Ponderosa – The Ultimate in South Indian Cuisine
Ponderosa is one of the oldest restaurants and the only one serving South Indian cuisine even now. It opened way back in the 80s and instantly became a raging success. People used to throng the place to try out what they perceived to be exotic dishes like Masala Dossa, Itli Sambar, Paun Bhaji and the venerable Thali.
This infatuation was fuelled by the arrival of the VCR in every household making Indian movies the staple diet of every Pakistani which showcased this cuisine in favorable light.
Although people in this part of the world are predominantly ‘carnivorous’ at least when it comes to eating out, they were in awe of these all-veg dishes from across the border which were nowhere to be found here except Ponderosa.
The location of Ponderosa also helped matters, situated at a major junction near the National Stadium. Then it moved from that prime location and things have never been the same for them since then.
Ponderosa first moved to the building at Sea View which now houses the KFC. Didn’t work out although they had managed to create a pleasing ambiance there.
Finally Ponderosa moved to the Muhammad Ali Society food street where it now stands in a corner near the old Kaybees away from the limelight.

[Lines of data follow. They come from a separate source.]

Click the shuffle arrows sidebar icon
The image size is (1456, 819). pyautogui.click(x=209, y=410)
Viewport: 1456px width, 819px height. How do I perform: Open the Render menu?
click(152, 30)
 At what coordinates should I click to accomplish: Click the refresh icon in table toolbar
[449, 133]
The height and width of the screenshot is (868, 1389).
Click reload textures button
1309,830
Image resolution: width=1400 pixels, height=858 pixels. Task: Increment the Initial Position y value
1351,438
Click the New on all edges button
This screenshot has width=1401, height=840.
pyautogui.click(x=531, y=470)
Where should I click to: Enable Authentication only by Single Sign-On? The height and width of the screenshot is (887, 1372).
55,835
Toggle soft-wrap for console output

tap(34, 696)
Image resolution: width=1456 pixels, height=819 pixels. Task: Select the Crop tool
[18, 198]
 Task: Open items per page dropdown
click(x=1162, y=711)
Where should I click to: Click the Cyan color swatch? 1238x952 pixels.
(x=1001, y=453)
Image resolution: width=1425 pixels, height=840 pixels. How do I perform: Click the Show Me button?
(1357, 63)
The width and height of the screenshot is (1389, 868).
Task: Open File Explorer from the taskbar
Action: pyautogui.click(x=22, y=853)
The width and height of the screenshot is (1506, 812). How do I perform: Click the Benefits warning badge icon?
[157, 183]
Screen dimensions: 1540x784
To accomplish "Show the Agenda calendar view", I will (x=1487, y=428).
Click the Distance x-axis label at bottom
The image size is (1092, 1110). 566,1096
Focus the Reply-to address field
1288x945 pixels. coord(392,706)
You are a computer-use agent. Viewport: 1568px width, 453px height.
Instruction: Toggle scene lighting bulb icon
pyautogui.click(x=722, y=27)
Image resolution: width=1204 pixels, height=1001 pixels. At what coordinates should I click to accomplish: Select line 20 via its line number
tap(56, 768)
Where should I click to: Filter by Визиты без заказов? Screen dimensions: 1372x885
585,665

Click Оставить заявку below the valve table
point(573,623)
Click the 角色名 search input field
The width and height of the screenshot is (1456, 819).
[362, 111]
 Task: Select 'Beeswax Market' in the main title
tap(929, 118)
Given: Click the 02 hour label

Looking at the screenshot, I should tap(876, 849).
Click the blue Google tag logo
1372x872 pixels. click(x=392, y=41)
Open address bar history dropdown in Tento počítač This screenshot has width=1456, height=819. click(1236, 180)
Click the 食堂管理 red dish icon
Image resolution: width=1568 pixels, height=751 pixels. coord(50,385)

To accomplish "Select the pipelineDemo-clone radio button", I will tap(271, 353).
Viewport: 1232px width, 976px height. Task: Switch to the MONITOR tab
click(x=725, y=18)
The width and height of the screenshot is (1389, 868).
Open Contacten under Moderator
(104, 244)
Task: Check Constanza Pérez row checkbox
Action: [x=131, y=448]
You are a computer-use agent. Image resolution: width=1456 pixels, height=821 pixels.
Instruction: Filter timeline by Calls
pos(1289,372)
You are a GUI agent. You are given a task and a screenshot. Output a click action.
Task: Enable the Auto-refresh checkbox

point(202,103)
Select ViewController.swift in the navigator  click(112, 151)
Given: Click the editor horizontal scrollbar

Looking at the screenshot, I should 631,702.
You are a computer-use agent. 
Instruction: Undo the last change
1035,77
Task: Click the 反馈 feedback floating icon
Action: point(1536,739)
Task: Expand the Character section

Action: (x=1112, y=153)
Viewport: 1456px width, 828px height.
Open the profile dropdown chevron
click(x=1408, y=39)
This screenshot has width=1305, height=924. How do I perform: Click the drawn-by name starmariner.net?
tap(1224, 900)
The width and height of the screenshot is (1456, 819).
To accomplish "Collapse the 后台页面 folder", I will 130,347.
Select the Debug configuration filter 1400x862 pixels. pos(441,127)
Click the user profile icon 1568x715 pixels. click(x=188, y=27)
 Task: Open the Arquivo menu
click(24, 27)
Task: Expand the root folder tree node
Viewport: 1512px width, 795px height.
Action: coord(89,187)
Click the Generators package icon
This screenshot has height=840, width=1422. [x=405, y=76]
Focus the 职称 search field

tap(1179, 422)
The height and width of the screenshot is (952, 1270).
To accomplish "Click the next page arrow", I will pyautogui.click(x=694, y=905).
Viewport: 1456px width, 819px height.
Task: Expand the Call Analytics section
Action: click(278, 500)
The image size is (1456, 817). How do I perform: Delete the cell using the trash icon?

The place gives the impression of a restaurant that has seen better days. It’s still modeled on the 80s style so don’t expect the ambiance you would expect from a Zamzama café.
Taste-wise it’s still right up there where it was 20 years ago. South Indian food is basically Madrasi cuisine, and Ponderosa aptly captures the spirit of that cuisine. I would know that since I’ve had the opportunity to taste what the Madrasi people themselves cook, and it’s not farther from what Ponderosa has come up with.
The Dossa culture was introduced by Ponderosa which has been adopted by many other restaurants and small time cafes. Initially there was only the Masala Dossa which basically comprises of Aalo ki bhujia. However, many variants have been created including Qeema Dossa, Chicken dossa, Paneer Dossa and even Onion Dossa.
We tried the paneer and the chicken version, having consumed the masala one many times before. Both were equally delectable, but at Rs. 200 and 260 respectively, they are definitely pricey.
The paneer version was filled with cubes of paneer with a healthy dose of onion and tomato. We felt that these two items were a bit too much compared to the paneer cubes. Overall the dish was delicious.
The other specialty of Ponderosa is the Thali, specifically the Madrasi special thali. It comprises of a big circular thal in the centre of which is placed plain white rice with three puris and a paapar on top. Along the circumference of the circle are seven small katoris (steel cups) having an assortment of dishes including halwa,daal, bhaji achar and the likes.
If you only go for the meat when eating out, this is one dish definitely trying out. Although not every item on the thali is sumptuous, most of them are, and at Rs. 210 per thali, a single person just won’t be able to devour it completely even if he’s famished. That’s how large the thali is. On top of everything, you get a glass of namkeen lassi with the thali.
Ponderosa has also come up with a Mughlai version of the thali. It costs Rs. 280 and pales in comparison with the Madrasi counterpart. To begin with, it has just five dishes on the thal two of which are omelet (very strange) and achar. The other three dishes on this day were chicken qorma, qeema and halwa. It just doesn’t offer you anything unique which can be had anywhere else. Better avoid it.
You can order extra puris which cost Rs. 60 for four purees. Very expensive indeed, but they are top-notch quality. They aren’t your halwa puri wali purees or bbq paratha wali, but a unique breed. They are neither soaked in oil nor do they crumble at the slightest touch.
With the city offering a plethora of diverse cuisines, south Indian cuisine has lost its allure. But if you’re stuck by a bout of herbivorous craving that won’t put a dent in your wallet, Ponderosa is definitely the place to hit.